Cite as: http://hdl.handle.net/11858/00-001M-0000-002A-EE6B-C
Abstract
Adenosine deaminases acting on RNA (ADARs) are involved in editing of adenosine residues to inosine in double-stranded RNA (dsRNA). Although this editing recodes and alters functions of several mammalian genes, its most common targets are noncoding repeat sequences, indicating the involvement of this editing system in currently unknown functions other than recoding of protein sequences. Here we show that specific adenosine residues of certain microRNA (miRNA) precursors are edited by ADAR1 and ADAR2. Editing of pri-miR-142, the precursor of miRNA-142, expressed in hematopoietic tissues, resulted in suppression of its processing by Drosha.

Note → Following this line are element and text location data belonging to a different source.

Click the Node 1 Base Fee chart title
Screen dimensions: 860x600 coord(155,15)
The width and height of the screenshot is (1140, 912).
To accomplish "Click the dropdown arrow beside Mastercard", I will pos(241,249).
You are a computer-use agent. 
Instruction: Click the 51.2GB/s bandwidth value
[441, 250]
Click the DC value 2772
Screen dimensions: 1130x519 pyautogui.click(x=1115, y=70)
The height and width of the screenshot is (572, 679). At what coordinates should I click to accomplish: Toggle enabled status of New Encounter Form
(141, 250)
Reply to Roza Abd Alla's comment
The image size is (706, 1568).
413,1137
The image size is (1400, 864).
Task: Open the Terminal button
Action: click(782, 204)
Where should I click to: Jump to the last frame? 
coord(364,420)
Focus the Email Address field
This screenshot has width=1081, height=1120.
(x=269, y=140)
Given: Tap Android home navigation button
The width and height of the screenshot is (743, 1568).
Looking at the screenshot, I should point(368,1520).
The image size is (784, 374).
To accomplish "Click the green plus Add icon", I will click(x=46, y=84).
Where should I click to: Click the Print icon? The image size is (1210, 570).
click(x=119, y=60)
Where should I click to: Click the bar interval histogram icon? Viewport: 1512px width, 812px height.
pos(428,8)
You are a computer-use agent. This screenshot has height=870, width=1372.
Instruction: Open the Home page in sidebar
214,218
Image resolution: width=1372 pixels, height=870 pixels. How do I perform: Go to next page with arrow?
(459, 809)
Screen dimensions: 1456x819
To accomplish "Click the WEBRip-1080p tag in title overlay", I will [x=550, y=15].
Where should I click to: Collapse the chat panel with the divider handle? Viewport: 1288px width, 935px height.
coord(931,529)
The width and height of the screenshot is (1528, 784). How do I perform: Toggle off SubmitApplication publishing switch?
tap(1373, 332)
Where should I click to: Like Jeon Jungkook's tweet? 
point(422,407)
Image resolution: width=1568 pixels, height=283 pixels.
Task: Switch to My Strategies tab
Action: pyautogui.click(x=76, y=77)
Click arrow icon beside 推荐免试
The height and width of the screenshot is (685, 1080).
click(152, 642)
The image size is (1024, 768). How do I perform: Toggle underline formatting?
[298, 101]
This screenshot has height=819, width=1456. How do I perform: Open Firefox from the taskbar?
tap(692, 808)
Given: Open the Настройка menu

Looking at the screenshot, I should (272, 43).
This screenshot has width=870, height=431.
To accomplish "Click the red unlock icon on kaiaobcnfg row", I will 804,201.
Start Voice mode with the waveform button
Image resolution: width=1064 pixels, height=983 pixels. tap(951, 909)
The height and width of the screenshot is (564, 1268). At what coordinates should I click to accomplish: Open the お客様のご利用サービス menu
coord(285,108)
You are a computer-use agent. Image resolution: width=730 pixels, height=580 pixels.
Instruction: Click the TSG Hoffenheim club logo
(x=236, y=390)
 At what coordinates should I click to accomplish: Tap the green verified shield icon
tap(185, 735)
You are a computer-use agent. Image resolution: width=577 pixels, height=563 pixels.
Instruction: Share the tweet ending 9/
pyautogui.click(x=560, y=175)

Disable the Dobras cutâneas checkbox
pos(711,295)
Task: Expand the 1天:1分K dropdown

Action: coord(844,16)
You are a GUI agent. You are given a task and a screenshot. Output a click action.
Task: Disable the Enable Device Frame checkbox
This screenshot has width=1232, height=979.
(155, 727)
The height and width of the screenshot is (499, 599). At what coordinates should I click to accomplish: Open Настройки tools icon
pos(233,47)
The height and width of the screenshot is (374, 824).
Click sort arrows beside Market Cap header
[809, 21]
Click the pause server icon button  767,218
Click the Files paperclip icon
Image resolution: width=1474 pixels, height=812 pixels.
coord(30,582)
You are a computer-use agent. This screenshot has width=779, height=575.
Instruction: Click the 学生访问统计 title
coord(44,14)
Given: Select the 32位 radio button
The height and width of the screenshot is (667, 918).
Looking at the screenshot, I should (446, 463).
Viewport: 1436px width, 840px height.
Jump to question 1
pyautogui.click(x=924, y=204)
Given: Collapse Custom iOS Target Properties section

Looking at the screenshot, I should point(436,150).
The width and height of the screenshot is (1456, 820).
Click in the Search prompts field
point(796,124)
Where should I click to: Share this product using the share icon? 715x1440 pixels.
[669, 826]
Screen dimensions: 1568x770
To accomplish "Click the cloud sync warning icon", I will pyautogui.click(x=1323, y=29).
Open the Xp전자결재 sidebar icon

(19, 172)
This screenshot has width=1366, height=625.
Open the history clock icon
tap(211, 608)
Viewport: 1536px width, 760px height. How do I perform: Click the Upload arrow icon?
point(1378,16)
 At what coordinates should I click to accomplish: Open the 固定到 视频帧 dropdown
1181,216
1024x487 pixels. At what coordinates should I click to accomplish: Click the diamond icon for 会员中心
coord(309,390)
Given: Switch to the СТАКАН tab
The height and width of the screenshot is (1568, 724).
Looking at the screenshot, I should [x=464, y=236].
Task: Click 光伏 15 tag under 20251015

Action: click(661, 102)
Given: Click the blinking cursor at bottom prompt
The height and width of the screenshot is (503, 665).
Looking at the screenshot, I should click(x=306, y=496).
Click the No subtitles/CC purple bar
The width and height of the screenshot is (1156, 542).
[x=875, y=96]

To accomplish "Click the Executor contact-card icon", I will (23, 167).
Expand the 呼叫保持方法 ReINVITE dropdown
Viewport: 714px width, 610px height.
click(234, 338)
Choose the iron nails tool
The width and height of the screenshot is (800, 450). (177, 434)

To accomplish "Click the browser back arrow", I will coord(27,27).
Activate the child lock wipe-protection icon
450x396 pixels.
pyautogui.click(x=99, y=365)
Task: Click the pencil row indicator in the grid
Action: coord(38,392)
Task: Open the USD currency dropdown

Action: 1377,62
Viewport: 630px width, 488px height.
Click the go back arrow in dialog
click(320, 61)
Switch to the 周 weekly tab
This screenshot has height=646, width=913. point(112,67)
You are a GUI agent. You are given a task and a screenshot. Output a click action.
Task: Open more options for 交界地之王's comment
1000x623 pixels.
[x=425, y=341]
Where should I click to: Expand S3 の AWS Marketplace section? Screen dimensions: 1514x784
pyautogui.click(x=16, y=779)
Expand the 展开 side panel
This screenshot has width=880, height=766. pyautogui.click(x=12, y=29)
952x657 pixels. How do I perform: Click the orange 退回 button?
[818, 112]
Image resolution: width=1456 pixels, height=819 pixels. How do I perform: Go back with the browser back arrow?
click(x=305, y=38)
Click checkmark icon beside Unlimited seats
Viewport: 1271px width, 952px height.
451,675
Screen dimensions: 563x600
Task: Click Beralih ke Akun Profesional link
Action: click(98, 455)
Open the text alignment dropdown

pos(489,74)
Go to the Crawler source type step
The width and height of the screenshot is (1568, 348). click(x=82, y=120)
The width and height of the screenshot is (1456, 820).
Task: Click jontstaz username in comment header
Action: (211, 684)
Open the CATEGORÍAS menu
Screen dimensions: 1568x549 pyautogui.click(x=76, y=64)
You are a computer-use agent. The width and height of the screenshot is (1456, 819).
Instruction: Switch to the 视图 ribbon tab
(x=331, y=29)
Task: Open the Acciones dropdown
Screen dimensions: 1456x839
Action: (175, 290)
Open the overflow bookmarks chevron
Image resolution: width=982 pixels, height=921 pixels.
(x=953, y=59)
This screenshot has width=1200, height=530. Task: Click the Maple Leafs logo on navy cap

The edited pri-miR-142 was degraded by Tudor-SN, a component of RISC and also a ribonuclease specific to inosine-containing dsRNAs. Consequently, mature miRNA-142 expression levels increased substantially in ADAR1 null or ADAR2 null mice. Our results demonstrate a new function of RNA editing in the control of miRNA biogenesis.